▶ Extrait source
○ ○ ○

Minter Dial : C’est là où tu utilises le terme, si je me trompe, sur le RSE encastré.
Philippe Jourdan : Oui.
Minter Dial : C’est le cas parfait de montrer comment la RSE a été encastrée dans la stratégie du groupe.
Philippe Jourdan : Tout à fait. Et puis malheureusement, on a d’autres entreprises pour qui, tu l’as très bien dit, la RSE, alors soit ils sont suiveurs, c’est-à-dire que finalement, leur roadmap stratégique se contente de copier ce que font leurs plus proches concurrents avec plus ou moins, j’allais dire, de talent d’ailleurs dans la copie. Et là, on a un double problème, c’est qu’on est suiveurs. Donc effectivement, on n’a pas cette caractéristique qui caractérise les marques fortes qui est un positionnement distinctif et, j’allais dire, une façon de se démarquer par une proposition de valeur forte. Je crois que ces entreprises, effectivement, n’ont pas encore compris que la RSE pouvait être un levier de business et qu’elles le vivent plutôt comme une contrainte. contraintes qu’il aurait imposées par les parties prenantes ou contraintes réglementaires. D’ailleurs, on voit beaucoup et de plus en plus d’entreprises, j’allais dire, céder à la labellisation, à la certification, à l’audit sans y croire vraiment et privilégier plutôt cette démarche bureaucratique à une réelle démarche d’engagement et d’action.

○ ○ ○

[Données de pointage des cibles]
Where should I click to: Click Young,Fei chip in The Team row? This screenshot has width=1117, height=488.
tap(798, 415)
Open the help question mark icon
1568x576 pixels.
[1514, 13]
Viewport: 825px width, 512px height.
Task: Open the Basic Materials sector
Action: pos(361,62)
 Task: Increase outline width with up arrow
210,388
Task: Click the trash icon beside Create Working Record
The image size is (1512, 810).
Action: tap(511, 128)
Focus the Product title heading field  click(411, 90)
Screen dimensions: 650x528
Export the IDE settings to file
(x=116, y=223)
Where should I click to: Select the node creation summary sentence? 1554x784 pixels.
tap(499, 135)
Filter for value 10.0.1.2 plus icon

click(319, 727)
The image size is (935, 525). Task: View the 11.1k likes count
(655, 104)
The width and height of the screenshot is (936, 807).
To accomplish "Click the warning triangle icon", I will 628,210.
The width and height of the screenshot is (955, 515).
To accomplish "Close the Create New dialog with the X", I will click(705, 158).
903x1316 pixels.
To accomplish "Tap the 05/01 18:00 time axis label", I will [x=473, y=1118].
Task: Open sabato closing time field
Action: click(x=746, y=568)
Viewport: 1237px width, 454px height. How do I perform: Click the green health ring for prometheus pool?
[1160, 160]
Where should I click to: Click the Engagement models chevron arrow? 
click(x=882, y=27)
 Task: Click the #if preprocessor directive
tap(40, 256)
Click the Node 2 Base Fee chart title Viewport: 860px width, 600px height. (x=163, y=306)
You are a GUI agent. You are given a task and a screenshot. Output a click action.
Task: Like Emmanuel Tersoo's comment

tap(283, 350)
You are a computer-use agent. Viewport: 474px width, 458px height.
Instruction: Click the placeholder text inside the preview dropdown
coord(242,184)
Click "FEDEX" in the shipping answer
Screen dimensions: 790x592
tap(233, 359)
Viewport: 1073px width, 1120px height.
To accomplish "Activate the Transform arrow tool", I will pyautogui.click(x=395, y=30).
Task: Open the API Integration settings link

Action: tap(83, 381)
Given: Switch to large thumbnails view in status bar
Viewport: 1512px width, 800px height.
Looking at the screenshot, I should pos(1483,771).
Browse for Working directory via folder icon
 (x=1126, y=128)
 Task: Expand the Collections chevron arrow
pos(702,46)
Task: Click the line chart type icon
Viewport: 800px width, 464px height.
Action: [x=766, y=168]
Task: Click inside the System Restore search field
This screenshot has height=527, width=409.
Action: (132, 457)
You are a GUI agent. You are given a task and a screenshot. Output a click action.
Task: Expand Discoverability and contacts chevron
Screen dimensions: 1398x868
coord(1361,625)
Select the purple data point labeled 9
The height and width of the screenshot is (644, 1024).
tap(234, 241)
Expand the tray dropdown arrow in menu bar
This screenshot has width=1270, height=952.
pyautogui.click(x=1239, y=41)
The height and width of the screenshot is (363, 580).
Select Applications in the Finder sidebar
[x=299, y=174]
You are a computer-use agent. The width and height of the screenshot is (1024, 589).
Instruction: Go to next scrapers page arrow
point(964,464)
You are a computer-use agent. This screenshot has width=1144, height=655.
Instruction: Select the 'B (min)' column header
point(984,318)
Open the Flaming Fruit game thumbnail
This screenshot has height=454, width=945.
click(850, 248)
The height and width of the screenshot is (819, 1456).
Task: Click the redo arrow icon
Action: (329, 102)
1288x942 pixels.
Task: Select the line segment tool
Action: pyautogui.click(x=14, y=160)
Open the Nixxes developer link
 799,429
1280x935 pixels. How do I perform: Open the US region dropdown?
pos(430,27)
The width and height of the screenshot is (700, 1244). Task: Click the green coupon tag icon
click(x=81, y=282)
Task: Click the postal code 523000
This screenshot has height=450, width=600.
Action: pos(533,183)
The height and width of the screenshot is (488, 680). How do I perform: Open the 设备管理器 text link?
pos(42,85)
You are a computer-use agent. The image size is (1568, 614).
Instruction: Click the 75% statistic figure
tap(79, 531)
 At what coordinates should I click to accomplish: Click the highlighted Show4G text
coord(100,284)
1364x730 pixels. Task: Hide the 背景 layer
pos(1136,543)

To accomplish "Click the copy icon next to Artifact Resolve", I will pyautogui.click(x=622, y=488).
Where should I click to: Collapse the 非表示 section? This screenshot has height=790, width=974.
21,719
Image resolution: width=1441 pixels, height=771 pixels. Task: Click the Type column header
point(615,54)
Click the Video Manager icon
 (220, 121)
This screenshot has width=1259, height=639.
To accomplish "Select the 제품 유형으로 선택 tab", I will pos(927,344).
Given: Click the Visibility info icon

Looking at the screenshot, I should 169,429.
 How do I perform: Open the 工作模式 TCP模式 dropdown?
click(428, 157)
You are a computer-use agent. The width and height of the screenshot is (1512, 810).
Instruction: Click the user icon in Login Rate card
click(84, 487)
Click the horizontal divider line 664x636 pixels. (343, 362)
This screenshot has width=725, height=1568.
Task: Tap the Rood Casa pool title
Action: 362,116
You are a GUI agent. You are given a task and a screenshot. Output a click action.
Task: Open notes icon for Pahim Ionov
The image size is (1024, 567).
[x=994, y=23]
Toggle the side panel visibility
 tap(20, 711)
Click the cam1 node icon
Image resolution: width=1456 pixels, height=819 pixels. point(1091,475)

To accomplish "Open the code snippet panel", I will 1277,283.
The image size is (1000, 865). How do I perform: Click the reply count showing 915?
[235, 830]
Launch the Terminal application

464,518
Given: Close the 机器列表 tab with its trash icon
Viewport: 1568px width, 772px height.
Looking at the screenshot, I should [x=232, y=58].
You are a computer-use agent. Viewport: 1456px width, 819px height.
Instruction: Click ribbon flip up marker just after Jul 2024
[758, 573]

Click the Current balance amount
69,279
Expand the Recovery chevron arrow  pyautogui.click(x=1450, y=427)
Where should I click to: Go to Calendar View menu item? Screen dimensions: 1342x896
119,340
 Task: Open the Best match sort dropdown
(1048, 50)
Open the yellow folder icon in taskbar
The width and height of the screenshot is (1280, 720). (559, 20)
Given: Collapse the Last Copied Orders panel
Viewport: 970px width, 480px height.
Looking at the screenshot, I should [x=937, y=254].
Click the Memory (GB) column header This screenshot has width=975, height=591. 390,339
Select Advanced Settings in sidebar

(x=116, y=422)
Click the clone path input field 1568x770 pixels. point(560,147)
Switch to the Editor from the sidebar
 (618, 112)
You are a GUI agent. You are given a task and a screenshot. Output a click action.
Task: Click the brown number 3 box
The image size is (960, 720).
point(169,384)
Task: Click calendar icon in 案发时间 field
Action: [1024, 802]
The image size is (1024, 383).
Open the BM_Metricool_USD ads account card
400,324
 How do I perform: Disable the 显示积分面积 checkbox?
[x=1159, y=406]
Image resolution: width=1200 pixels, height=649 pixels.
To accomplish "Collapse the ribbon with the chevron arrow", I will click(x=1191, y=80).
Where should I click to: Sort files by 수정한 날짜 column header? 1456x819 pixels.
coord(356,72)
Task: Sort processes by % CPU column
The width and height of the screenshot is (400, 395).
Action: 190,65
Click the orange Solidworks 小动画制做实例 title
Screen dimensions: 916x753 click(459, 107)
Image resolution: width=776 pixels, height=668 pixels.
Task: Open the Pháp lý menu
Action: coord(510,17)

○ ○ ○

▶ Tâches et exercices
• A. Dans l'extrait d'entretien, relevez les démarches auxquelles, selon Philippe Jourdan, de plus en plus d'entreprises cèdent sans y croire vraiment.
• B. Donnez sous forme de liste numérotée, sans les lignes vides, tout ce qui va de la ligne des enregistrements contenant « Where should I click to: Collapse » jusqu'à celle contenant « I will pos(927,344). ».
Ces enregistrements n'ont aucun lien avec l'extrait d'entretien.

▶ Exercice corrigé
• A.
- la labellisation
- la certification
- l'audit

• B.
1. Where should I click to: Collapse the 非表示 section? This screenshot has height=790, width=974.
2. 21,719
3. Image resolution: width=1441 pixels, height=771 pixels. Task: Click the Type column header
4. point(615,54)
5. Click the Video Manager icon
6.  (220, 121)
7. This screenshot has width=1259, height=639.
8. To accomplish "Select the 제품 유형으로 선택 tab", I will pos(927,344).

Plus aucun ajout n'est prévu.